Speciation rate—defined as the rate at which new niches appear and are invaded in the niche-filling models and the rate at which lineages split in Brownian motion models—was modeled using three different models: the probability of speciation is proportional to the number of species present, remains constant, or declines with the number present. Each scenario reflects a different process corresponding to the invasion of an empty niche.

The two diagnostic tests included a “node height” test, which assesses whether the rate of evolution of a particular trait occurs systematically within a phylogenetic tree, and a simple randomization test. (Node height refers to the distance between the ancestral species, or root, and the most recent common ancestor for a pair under study.) In the latter case, if the data are consistent with Brownian motion, one would expect small and large changes of a particular trait (such as beak size) to be equally likely at any point in the phylogenetic history of the group of species compared .

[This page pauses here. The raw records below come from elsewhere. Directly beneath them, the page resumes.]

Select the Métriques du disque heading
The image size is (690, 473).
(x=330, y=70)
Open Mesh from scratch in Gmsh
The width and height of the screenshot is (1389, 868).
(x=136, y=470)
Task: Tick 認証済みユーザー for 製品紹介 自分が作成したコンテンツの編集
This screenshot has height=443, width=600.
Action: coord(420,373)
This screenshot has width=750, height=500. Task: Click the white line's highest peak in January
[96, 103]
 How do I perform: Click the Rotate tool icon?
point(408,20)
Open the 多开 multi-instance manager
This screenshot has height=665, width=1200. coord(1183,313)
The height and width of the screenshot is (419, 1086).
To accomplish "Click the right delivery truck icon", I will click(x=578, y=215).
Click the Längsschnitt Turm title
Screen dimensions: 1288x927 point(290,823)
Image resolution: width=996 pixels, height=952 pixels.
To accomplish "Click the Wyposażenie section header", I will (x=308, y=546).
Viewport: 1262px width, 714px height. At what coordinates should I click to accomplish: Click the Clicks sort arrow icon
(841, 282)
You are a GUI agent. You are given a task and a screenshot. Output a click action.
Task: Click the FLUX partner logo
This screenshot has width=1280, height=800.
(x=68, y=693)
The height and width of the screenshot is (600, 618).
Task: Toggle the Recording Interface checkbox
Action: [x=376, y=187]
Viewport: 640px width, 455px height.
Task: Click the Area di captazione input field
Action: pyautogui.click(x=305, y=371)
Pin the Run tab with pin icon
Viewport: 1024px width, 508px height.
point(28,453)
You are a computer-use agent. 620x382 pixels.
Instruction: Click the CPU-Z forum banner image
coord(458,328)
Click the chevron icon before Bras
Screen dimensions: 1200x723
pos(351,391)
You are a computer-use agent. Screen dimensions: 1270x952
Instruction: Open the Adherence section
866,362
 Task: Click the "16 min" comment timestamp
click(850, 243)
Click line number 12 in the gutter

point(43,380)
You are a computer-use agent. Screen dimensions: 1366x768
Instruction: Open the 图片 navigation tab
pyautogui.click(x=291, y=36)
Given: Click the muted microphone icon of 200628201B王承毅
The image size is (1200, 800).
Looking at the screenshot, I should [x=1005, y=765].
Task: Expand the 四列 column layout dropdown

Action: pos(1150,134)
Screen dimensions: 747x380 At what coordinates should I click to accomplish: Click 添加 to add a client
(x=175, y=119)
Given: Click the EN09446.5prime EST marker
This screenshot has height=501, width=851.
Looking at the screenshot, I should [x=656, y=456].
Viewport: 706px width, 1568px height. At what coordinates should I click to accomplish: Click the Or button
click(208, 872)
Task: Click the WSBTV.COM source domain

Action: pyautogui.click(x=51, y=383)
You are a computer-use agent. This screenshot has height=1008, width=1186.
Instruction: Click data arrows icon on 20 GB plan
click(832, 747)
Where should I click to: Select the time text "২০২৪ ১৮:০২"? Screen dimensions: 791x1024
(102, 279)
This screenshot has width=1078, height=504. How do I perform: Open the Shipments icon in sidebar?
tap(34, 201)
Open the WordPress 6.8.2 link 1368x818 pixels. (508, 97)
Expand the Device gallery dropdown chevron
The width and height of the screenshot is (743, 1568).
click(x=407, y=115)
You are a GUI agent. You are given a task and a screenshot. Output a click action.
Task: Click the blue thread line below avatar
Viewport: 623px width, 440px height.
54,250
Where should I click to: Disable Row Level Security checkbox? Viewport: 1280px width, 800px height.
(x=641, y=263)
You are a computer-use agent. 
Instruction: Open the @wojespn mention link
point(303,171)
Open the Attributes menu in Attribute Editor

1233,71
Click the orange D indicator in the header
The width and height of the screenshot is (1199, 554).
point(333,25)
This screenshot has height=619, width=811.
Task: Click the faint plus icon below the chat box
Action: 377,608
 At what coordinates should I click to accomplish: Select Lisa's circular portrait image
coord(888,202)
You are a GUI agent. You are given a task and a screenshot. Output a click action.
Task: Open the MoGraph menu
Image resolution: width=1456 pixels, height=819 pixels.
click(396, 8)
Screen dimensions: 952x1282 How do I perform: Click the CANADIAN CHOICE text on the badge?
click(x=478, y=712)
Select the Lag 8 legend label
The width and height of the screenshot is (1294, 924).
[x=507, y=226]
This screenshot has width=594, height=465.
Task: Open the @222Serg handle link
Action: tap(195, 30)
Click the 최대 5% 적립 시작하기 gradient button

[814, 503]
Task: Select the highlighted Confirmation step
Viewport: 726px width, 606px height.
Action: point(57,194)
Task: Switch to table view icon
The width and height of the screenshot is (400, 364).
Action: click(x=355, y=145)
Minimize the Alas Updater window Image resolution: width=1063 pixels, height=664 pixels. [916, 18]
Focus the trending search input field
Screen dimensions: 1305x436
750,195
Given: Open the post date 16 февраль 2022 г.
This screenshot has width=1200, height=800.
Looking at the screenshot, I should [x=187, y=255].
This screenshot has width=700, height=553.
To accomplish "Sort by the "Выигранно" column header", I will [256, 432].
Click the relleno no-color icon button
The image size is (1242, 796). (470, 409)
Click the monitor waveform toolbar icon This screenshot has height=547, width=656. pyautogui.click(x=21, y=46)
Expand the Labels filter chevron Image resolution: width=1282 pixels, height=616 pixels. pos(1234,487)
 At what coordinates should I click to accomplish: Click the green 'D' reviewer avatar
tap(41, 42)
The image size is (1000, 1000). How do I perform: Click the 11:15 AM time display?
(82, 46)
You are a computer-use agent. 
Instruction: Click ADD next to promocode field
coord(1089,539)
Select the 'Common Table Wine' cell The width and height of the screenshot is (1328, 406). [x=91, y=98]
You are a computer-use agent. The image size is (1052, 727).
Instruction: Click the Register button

The authors first used simulated data to provide statistical confidence levels for their two tests and showed that the power of each test to detect non-Brownian evolution depended on the model of speciation as well as the extent of correlation between traits. They then applied the tests to published data on the phylogeny and feeding habits of two warblers, both classic cases of adaptive radiation. Both statistical tests were able to detect non-Brownian evolution of two feeding-related traits (body size and prey size) in Old World Leaf warblers. In a second case, neither test detected deviations from the Brownian model for the evolution of beak shape and size in Dendroica warblers—indicating that Brownian motion correctly described the pattern of trait evolution in this case, which provided a case study for the alternative scenario.

The authors emphasize the diagnostic nature of these tests and the need for developing more-refined techniques to detect deviations from Brownian evolution. But their results underscore the importance of incorporating ecological processes into comparative models, to provide a more realistic and detailed account of the historical pressures and mechanisms driving the diversification of life.